These flag-inspired graphics could help migrants navigate a new city

[Image: CannonDesign]

BY Nate Berg3 minute read

One day earlier this year, Kimberly Silver noticed something unexpected happening in her Brooklyn neighborhood of Red Hook. Scores of young men were roaming in and around the waterfront neighborhood’s cruise terminal. They were all migrants, it turned out, who had arrived at the cruise terminal because the city’s government had moved them there after facing a spiking influx of more than 50,000 migrants who arrived in the city in recent months. With existing shelters overwhelmed, the city has turned to other unconventional spaces, like the cruise terminal, which became a temporary emergency relief shelter for up to 1,000 men seeking asylum or residency.

[Image: CannonDesign]

To Silver, the sudden depositing of 1,000 men in a somewhat isolated corner of the city was concerning. She wasn’t annoyed about the crowds or mad about US immigration policies. Rather, as a designer for the architecture and planning firm CannonDesign, she was upset about a poorly designed experience for people already living in harsh conditions. “I saw that a lot of people looked a bit confused and unfamiliar with what was going on in the neighborhood,” Silver says.

[Image: CannonDesign]

She convinced a few of her colleagues at CannonDesign to think about ways that they as designers could help make the migrants’ experience at the cruise terminal a better transition into the U.S. After a few weeks of collaboration, the team zeroed in on using the environment around the terminal as a tool for helping the men navigate the city.

[Image: CannonDesign]

They came up with a concept for a clever and color-coded wayfinding and navigation system that could be deployed to assist migrant populations like the one in Red Hook. The wayfinding system includes colored graphics that can be placed directly on the ground to direct migrants to transit, government offices, and other resources as they get on their feet. A smartphone map lays out these specific resources in a straightforward way, and a printed version makes this basic information legible and usable even without access to a phone or the internet. And a recurring mural format intended to be placed near resources in the city acts as a kind of immediate marker of the spaces that migrants may need to access as they adjust to their new environment. The project is only a concept at this point, but the designers behind it believe it can be useful in other contexts and for other migrant populations.

[Image: CannonDesign]

The primary goal of the design was to help guide migrants from the Red Hook terminal to nearby transit stations and stops. Silver notes that New York already has an effective universal wayfinding system of colors, numbers, and letters for its transit services, but the migrant-focused design brings that system closer to the people who need it by using large informational and directional graphics that can be pasted on the ground. “It’s meeting them where they are,” says CannonDesign creative director Dylan Coonrad.

[Image: CannonDesign]

Environmental graphic designer Steffany Brady helped guide the look of these interventions based on her own experience as an immigrant. She moved with her family from Colombia to the U.S. when she was 15, and says it took years to feel familiar in her new home. For migrants, she says, being in a foreign country and trying to make one’s way can be isolating. “That’s why we wanted to infuse so much joy and color into this piece,” she says.

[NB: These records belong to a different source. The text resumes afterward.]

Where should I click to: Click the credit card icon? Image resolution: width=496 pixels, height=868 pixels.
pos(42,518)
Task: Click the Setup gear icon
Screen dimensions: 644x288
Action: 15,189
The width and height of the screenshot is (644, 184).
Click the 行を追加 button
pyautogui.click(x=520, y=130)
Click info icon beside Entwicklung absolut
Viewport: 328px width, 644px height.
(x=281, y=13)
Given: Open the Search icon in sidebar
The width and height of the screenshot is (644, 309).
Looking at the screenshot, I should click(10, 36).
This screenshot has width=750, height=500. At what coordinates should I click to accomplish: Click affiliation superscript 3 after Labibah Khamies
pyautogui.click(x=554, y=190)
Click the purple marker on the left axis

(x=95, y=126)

Her background also influenced the look of the mural element of the design concept, which is based on the colors and lines of international flags and is intended to serve as both public art and a signifier of migrant-related services throughout the city. The colored lines in the murals are mostly straight, but then have abrupt interruptions, which Brady says are meant to reflect the major changes immigration can create in people’s lives, and the fact that many of those changes stick with people for years.

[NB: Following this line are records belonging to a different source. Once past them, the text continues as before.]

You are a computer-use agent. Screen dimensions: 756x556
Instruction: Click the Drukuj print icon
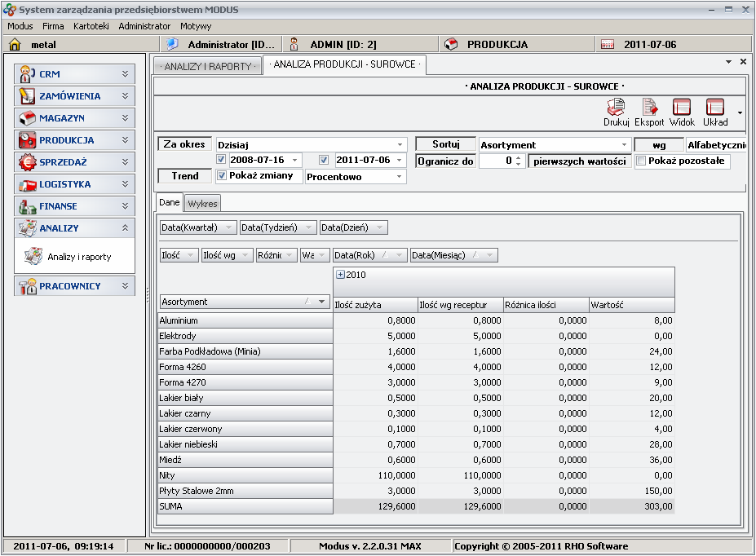pos(616,108)
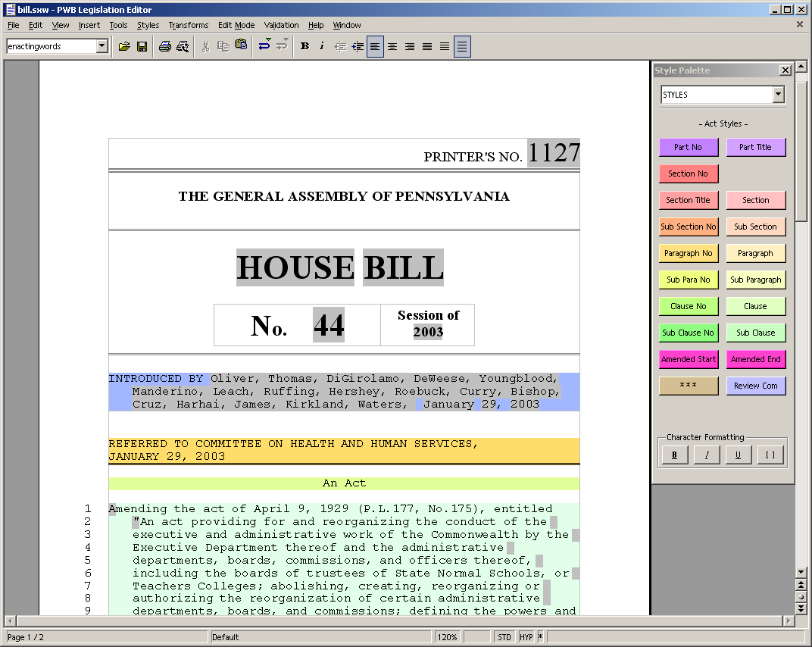The height and width of the screenshot is (647, 812).
Task: Click the Print Preview icon
Action: click(183, 46)
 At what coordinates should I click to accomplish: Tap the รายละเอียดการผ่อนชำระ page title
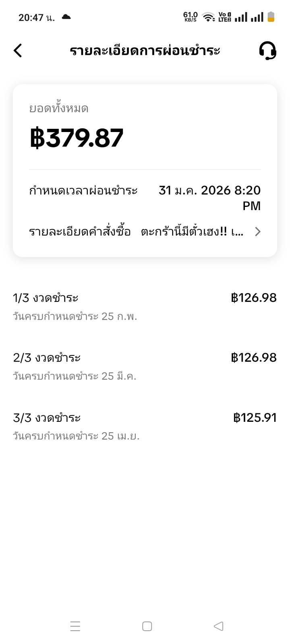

Silver says the project is intended to operate as a sort of code within the city, showing the people who need it how to access services and gain a foothold in a new place. “One of our subliminal goals was the hope that we achieve familiarity, and that the system isn’t needed by the users over time,” she says. “Once they become acclimated they can navigate through their instincts and just being familiar.” Before that, though, this kind of easily legible system could be the helping hand many would benefit from, as they’re starting a new life in an unfamiliar land.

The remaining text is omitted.